Europol

  • La Commissione accoglie con favore l’accordo politico su un ruolo rafforzato di Europol nella lotta contro il traffico di migranti e la tratta di esseri umani

    La Commissione europea accoglie con favore l’accordo politico provvisorio raggiunto tra il Parlamento europeo e il Consiglio per rafforzare il ruolo di Europol e la cooperazione tra agenzie nella lotta contro il traffico di migranti e la tratta di esseri umani. Tale regolamento era stato proposto dalla Commissione nel novembre 2023.

    Europol svolge un ruolo fondamentale nel sostenere le autorità giudiziarie e di contrasto degli Stati membri nei loro sforzi volti a smantellare i modelli di attività dei trafficanti e le reti criminali transnazionali. Le nuove norme forniranno a Europol migliori strumenti per sostenere le autorità di contrasto nazionali, grazie al rafforzamento del Centro europeo contro il traffico di migranti, a una migliore condivisione delle informazioni e risorse finanziarie e a risorse umane supplementari.

    Il regolamento deve ora essere formalmente adottato dal Parlamento europeo e dal Consiglio prima della sua entrata in vigore, che avverrà 20 giorni dopo la pubblicazione nella Gazzetta ufficiale dell’UE.

  • Europol presenta la sua prima relazione contenente un inventario delle reti criminali in tutta l’UE

    Venerdì 5 aprile il Commissario per la Giustizia Didier Reynders e la Commissaria per gli Affari interni Ylva Johansson parteciperanno alla presentazione, da parte di Europol, dei risultati della relazione dal titolo “Decodificare le più minacciose reti criminali dell’UE”, la prima mai dedicata a questo tema. Come indicato nella tabella di marcia dell’UE per contrastare il traffico di droga e la criminalità organizzata dell’ottobre 2023, la realizzazione di un inventario delle reti criminali ad alto rischio è un presupposto fondamentale per smantellarle. La relazione fa seguito alle azioni indicate nella tabella di marcia e rappresenta un risultato fondamentale nell’ambito della strategia dell’UE per la lotta alla criminalità organizzata 2021-2025.

    La relazione analizza oltre 800 reti criminali e 25 000 singoli individui, sulla base di dati provenienti da tutti gli Stati membri e da 17 paesi terzi.
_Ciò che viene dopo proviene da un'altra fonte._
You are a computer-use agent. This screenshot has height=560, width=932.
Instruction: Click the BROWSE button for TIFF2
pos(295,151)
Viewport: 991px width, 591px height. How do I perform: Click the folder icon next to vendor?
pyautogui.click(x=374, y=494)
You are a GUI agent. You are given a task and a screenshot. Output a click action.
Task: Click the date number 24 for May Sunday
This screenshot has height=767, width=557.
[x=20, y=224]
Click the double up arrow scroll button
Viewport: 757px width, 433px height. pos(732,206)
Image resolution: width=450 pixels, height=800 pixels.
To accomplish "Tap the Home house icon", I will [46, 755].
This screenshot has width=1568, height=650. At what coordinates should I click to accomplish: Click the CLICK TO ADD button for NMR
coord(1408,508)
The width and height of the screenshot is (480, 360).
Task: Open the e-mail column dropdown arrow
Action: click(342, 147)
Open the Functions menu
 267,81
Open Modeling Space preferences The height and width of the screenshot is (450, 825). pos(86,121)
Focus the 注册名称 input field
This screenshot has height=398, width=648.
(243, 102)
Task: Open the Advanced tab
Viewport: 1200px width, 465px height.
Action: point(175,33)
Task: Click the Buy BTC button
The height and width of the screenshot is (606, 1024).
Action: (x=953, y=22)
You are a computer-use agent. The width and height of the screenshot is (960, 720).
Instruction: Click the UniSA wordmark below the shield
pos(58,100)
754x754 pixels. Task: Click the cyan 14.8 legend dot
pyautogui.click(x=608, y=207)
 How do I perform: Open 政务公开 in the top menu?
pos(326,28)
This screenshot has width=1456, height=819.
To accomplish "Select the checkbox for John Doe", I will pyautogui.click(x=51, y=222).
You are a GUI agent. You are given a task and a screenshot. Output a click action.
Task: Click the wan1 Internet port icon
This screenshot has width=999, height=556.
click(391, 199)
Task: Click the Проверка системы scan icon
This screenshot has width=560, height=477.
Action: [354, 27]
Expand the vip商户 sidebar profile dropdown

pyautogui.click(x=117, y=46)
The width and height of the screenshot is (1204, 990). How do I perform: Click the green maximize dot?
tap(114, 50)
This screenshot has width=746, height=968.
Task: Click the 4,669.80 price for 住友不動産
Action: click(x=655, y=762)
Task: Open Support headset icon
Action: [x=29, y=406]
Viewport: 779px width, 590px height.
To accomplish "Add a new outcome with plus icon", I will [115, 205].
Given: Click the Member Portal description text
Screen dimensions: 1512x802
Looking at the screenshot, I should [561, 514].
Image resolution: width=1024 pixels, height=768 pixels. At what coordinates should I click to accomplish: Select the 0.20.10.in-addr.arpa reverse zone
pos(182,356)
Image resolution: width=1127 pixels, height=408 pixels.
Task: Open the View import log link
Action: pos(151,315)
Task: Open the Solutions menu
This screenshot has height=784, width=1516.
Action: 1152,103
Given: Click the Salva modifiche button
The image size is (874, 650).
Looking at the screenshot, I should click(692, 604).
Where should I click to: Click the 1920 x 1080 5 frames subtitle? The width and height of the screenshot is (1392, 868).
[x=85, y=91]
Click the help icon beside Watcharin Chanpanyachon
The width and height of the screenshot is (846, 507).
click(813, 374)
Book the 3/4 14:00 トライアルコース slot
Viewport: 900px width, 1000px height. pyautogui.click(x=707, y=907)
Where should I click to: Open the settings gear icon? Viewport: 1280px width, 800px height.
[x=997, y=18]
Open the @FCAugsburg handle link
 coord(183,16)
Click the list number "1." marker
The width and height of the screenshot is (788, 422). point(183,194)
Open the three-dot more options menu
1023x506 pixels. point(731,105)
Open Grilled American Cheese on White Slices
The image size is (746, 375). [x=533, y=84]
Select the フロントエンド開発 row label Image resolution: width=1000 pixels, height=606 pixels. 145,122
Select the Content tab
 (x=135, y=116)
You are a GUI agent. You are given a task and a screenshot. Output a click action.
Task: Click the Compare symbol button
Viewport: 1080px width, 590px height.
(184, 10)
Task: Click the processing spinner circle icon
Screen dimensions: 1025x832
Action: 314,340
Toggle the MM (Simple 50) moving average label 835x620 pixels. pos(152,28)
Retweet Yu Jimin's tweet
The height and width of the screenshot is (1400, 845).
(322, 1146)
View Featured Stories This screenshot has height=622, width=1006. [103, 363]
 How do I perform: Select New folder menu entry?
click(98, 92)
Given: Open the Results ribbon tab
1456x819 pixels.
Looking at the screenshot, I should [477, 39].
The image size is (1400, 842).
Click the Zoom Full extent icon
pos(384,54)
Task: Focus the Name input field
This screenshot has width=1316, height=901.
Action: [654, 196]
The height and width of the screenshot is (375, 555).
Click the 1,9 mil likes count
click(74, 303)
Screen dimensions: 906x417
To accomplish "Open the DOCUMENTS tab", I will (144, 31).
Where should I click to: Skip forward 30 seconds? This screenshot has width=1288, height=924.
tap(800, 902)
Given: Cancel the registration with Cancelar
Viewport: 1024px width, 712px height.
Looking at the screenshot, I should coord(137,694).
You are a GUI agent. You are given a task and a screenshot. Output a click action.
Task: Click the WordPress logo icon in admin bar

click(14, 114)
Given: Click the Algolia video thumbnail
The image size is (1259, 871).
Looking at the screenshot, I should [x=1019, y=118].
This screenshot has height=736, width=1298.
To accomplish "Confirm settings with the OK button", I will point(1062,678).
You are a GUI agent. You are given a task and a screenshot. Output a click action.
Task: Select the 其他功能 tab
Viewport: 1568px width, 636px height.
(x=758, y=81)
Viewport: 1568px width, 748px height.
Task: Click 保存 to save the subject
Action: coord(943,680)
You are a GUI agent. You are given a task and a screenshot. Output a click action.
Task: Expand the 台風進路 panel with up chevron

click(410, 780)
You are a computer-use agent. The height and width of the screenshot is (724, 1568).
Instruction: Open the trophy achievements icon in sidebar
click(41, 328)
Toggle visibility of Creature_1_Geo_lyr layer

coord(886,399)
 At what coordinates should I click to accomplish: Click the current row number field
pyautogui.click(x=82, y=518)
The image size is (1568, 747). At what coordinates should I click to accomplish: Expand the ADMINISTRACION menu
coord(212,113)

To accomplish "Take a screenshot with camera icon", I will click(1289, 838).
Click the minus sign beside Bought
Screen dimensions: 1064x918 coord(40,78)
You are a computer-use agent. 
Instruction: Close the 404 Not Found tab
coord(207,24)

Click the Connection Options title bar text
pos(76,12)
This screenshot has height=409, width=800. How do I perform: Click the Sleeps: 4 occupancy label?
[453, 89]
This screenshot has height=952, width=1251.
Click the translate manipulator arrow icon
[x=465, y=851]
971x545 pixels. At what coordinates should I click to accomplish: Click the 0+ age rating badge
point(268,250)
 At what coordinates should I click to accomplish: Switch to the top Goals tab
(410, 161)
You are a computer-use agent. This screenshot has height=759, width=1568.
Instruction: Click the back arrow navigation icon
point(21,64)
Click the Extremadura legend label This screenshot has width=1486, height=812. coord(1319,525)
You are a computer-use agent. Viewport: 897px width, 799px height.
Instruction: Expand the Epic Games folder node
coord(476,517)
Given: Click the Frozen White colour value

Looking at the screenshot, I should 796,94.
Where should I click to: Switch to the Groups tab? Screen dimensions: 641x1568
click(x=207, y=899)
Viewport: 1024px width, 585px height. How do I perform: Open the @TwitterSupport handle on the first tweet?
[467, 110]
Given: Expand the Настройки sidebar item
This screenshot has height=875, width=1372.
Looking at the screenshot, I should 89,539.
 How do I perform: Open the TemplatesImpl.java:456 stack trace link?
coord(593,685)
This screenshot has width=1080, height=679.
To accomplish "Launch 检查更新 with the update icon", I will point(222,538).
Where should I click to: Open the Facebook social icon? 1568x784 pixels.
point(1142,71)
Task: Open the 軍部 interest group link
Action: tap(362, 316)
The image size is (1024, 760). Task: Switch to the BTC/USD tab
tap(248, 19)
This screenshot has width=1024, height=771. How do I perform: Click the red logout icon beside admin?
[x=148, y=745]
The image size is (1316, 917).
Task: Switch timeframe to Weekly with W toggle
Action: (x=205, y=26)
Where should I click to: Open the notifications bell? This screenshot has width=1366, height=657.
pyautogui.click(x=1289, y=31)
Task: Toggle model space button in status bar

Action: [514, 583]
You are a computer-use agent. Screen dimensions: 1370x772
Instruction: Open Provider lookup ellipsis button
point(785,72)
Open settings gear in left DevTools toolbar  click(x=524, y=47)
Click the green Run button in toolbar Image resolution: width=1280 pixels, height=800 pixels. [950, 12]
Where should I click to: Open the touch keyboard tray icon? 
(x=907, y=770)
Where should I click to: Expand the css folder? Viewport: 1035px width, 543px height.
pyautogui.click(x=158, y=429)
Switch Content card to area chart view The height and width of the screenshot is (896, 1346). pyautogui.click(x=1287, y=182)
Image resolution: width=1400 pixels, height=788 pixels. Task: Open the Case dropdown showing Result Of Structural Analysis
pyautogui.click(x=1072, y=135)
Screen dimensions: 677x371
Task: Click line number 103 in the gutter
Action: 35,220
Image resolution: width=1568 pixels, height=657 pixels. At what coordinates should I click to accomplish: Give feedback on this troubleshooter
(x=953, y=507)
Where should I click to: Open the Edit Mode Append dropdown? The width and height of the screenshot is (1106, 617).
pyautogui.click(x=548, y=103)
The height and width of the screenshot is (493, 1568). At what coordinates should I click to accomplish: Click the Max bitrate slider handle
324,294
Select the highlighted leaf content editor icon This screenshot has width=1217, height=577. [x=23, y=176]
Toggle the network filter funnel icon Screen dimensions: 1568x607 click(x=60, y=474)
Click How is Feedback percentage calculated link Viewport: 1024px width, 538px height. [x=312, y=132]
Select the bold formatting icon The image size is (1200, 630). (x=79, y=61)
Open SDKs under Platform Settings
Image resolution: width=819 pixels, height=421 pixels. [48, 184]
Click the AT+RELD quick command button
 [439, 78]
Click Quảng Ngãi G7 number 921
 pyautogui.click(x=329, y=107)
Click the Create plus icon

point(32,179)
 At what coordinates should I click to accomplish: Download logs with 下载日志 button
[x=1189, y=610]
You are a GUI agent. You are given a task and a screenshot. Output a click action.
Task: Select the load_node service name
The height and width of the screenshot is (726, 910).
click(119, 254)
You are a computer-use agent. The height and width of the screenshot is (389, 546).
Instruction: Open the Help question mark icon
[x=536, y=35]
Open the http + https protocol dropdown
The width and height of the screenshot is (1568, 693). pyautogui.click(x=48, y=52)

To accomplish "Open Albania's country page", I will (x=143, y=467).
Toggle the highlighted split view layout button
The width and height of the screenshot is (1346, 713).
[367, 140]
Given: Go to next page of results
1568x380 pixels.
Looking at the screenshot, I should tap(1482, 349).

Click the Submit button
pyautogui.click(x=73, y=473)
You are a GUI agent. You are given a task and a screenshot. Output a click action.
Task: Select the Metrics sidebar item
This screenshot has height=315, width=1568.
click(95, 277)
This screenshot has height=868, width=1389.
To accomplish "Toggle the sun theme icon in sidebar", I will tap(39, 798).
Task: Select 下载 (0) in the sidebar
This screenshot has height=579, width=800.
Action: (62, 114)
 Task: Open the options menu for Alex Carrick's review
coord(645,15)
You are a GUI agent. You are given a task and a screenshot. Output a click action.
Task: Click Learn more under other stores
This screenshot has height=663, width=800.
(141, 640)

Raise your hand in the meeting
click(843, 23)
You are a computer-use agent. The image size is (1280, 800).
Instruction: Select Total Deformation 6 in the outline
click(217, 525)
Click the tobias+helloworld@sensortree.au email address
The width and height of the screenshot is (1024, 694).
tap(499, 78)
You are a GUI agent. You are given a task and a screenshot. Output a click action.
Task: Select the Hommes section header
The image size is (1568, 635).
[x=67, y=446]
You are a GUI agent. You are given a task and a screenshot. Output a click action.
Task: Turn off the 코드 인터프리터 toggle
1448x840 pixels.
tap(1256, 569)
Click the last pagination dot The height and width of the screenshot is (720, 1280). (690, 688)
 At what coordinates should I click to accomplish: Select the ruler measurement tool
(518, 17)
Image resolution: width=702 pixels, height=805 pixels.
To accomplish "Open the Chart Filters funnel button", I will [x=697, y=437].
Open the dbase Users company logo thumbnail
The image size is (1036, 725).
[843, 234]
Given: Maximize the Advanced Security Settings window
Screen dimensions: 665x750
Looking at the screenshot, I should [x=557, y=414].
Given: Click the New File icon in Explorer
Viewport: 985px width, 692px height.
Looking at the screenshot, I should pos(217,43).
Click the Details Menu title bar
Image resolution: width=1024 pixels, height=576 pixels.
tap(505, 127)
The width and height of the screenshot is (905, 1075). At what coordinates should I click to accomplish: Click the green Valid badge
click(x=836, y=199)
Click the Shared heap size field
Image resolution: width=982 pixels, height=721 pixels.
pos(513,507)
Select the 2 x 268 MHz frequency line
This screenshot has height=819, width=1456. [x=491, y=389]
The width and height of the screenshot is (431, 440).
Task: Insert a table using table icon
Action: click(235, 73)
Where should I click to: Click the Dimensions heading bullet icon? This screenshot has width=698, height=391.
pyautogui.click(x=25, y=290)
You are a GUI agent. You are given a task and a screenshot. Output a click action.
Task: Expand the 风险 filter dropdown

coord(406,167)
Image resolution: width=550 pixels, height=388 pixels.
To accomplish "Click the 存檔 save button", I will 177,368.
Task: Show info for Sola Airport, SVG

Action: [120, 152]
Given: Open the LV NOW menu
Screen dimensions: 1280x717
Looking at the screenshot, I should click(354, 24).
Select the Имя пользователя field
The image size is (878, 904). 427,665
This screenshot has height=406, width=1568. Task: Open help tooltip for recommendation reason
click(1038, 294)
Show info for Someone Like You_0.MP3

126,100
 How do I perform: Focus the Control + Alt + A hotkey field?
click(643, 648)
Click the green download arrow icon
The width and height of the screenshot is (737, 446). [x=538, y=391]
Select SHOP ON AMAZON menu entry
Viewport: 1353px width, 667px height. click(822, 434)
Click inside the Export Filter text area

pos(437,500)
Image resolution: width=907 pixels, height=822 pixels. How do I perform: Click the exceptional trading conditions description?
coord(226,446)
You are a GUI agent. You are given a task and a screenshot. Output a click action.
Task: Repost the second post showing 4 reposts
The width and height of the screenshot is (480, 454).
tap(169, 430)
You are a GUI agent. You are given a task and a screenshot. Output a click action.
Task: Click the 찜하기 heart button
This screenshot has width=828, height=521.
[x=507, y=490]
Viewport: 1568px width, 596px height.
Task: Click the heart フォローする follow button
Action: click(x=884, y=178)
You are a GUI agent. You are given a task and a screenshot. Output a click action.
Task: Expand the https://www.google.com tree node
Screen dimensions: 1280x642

L’attenzione è rivolta alle principali attività criminali, tra cui il traffico di stupefacenti, le frodi, i reati contro il patrimonio, il traffico di migranti e la tratta di esseri umani. La relazione getta chiaramente luce non solo sulle attività criminali, ma anche sui loro responsabili, fornendo alle autorità di contrasto informazioni preziose sul funzionamento delle reti criminali nell’UE e rendendo così possibili azioni più mirate per combattere la criminalità organizzata.

    La relazione sarà presentata alle ore 8: 30 durante la conferenza stampa del Commissario Reynders e della Commissaria Johansson, insieme al direttore esecutivo di Europol Catherine De Bolle, al ministro belga dell’Interno, Annelies Verlinden, e al ministro belga della Giustizia Paul Van Tigchelt.